Work to complete:
A – Name every person the essay on Bangladesh and the 1971 war refers to by name.
B – Render this sentence from the essay on Bangladesh and the 1971 war in Spanish: "It must count as one of the most memorable messages ever to finish a war."
C – Proceed with the essay on Bangladesh and the 1971 war from the point where it stops.

Document segment:

BANGLADESH AND THE ’71 END-GAME

Bangladeshis celebrate their 40th Victory Day anniversary in Dhaka
Share this with your friends

facebooktwittergoogle_plusmail

It must count as one of the most memorable messages ever to finish a war. As he entered Dhaka on the morning of 16 December 1971, Major General Gandharv Nagra sent his ADC with the adjutant of the 2nd Paras, the first Indian battalion to have reached the city, to the Cantonment with a truce flag and a message for the Pakistani general, AK Niazi: “My dear Abdullah, I am here. The game is up. I suggest you give yourself up to me and I will look after you.” Nagra had known Niazi from his days as a military advisor to the Indian High Commission in Karachi and on that December morning in Dhaka the game was indeed up.

At 4.31 pm that evening, Niazi formally surrendered to the Indian Army with 93,000 Pakistani troops; the two-nation theory was, once and for all, discredited; Pakistan was cut into two and the birth of a new nation had been midwifed.

Forty years after that heady day in Dhaka when Sikh and Gorkha soldiers danced with delirious Bengalis to the chants of ‘Joi Bangla’, much has been written about how India won the war but lost the peace, about how Zulfiqar Ali Bhutto outwitted Indira Gandhi at Shimla and how 1971 became the justification for a new phase of Pakistani aggression starting in the late-1970s and the dagger in the hearts of an entire generation of humiliated Pakistani Army officers right down to Kargil (this was how Musharraf justified it at his famous breakfast meeting with editors in Agra).

The Pakistani reaction would not be surprising to anyone familiar with the history of warfare (you only have to think of Versailles) but what about Bangladesh? Bangladesh was born as a reaction to Pakistani high-handedness, its Mukti Bahini received life-giving succor in India and the new nation aspired to be precisely what Pakistan was not: a secular nation not defined by a nihilistic drive to be the anti-Indian Other, a nation bounded by Bengali-ness and language, not one limited by the tentacles of religious identity politics.

Source records:
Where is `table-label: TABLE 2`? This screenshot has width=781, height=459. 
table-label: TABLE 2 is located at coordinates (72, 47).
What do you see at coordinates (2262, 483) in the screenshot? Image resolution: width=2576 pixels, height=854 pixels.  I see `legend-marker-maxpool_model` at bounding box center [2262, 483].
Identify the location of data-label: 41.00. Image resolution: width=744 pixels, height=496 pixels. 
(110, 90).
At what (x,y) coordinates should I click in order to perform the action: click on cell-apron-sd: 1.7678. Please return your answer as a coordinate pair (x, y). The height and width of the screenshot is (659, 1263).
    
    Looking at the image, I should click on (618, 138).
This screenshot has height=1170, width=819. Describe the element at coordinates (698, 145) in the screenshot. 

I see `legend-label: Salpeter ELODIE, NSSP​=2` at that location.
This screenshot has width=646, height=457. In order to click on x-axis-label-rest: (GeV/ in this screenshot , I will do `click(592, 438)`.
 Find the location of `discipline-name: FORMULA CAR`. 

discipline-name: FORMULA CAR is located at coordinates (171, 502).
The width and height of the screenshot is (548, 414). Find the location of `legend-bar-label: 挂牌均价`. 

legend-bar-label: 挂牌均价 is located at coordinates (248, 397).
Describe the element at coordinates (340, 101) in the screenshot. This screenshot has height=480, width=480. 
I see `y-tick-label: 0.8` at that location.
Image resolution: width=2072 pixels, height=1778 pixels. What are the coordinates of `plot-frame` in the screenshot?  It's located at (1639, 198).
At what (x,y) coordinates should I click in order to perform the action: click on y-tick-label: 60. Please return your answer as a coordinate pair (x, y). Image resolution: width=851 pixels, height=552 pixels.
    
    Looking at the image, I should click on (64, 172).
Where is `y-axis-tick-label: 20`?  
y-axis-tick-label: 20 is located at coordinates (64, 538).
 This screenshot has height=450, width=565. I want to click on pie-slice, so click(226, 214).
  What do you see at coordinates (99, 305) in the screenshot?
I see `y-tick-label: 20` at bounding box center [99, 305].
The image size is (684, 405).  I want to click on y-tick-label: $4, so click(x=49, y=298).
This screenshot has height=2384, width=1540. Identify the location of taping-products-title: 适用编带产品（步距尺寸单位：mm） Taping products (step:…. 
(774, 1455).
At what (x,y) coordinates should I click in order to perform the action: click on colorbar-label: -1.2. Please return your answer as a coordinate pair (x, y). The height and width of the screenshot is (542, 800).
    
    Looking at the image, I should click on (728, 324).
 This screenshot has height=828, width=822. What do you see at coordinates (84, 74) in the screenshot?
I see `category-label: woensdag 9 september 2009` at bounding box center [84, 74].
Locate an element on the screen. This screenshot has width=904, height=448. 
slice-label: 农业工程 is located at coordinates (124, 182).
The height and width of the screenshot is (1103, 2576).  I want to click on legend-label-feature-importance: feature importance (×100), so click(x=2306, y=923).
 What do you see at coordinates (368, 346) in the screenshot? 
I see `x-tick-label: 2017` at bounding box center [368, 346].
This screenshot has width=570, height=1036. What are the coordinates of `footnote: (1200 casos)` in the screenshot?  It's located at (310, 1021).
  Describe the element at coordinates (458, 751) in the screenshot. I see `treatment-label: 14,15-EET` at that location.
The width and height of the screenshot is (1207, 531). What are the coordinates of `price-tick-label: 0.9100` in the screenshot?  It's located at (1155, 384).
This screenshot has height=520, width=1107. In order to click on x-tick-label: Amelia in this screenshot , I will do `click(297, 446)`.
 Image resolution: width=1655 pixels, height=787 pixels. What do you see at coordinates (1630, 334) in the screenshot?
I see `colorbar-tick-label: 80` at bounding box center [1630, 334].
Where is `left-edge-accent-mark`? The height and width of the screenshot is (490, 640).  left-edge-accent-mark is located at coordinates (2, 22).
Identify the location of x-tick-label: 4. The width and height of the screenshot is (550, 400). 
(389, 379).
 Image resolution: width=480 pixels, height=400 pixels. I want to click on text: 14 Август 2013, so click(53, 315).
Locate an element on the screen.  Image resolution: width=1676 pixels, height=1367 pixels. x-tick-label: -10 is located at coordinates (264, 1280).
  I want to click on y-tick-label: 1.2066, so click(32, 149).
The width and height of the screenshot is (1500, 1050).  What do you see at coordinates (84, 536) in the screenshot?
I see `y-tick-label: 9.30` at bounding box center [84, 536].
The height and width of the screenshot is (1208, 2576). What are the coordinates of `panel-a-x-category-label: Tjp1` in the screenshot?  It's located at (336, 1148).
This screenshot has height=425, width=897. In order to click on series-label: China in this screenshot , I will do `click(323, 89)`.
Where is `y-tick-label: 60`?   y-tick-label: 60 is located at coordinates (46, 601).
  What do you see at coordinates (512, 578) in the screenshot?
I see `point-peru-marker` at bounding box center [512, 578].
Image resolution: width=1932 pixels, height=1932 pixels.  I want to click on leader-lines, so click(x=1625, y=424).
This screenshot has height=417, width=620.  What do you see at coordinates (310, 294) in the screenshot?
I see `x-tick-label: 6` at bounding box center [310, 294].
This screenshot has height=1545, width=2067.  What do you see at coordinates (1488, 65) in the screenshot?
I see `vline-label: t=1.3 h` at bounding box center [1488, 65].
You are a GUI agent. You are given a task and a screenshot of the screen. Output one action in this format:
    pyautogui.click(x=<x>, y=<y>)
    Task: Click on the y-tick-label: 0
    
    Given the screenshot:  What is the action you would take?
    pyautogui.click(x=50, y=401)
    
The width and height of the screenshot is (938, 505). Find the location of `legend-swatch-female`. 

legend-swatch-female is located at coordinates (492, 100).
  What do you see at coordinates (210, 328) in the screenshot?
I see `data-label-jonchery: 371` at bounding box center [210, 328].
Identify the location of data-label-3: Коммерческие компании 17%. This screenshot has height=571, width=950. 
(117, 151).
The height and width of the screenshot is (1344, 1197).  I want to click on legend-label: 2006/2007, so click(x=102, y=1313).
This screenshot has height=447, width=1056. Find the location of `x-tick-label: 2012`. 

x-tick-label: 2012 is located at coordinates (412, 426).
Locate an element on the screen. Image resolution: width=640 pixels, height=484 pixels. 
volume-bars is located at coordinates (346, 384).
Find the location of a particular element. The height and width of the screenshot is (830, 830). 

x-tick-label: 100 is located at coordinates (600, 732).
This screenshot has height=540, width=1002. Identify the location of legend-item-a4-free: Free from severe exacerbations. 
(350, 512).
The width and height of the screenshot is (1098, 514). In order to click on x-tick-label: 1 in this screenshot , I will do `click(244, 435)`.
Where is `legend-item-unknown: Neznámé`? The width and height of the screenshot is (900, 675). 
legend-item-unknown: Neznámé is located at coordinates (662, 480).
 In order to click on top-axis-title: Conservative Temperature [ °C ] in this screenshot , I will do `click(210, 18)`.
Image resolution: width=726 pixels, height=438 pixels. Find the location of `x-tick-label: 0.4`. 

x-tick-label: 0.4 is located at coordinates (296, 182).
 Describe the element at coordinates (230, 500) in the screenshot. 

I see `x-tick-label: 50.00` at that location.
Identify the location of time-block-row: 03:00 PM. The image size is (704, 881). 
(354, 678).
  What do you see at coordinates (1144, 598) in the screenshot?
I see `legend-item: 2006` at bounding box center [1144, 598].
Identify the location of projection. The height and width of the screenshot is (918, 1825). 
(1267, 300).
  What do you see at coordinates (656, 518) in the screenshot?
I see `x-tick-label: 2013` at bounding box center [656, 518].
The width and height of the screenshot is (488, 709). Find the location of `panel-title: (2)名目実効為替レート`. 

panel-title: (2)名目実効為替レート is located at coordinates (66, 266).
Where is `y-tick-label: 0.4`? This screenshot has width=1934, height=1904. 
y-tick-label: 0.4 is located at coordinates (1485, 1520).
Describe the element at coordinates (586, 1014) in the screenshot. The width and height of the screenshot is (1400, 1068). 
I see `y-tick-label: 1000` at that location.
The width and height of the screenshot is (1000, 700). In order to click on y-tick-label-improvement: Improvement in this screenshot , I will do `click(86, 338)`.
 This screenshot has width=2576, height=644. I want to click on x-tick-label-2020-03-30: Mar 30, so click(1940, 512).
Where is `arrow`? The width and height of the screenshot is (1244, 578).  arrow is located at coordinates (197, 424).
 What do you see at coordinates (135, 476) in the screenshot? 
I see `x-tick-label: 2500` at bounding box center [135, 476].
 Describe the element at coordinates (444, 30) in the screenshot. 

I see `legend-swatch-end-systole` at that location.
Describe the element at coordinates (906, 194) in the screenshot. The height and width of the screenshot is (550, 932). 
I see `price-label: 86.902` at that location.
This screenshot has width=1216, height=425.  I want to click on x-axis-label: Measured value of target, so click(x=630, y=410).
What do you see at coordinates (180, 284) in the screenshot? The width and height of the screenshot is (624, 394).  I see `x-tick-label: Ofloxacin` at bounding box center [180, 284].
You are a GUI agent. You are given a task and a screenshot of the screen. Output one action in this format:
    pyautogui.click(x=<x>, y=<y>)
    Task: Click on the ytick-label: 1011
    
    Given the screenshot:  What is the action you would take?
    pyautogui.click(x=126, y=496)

Outputs in order:
A – Gandharv Nagra, AK Niazi (addressed as Abdullah), Zulfiqar Ali Bhutto, Indira Gandhi, Musharraf

B – Debe contarse entre los mensajes más memorables que jamás hayan puesto fin a una guerra.

C –
Yet, within ten years of its creation Bangladesh was to turn into a virtual mirror-image again of Pakistan. Beginning with the assassination of Mujibur-Rehman in 1975 which saw the return of the Army and religious forces that had opposed break-up with Pakistan, Bangladesh, despite a semblance of democracy under General Ershad in the late-1980s, was condemned to remain largely under the thumb of the Army until its first truly free election in 1991. The secularism enshrined in its new constitution after the 1971 war was removed in 1977 by General Ziaur Rahman and Army rule, like in Pakistan, went hand-in-hand with the growth of political Islam.

Only in recent years have the courts turned the clock back with the Bangladeshi Supreme Court in February 2010 repealing the notorious Fifth Amendment to the country’s Constitution that had legalised the martial law of the 1970s and the deletion of secularism from its pages, arguing that it had “destroyed one of the basis of our struggle for freedom and also changed the basic character of the Republic.”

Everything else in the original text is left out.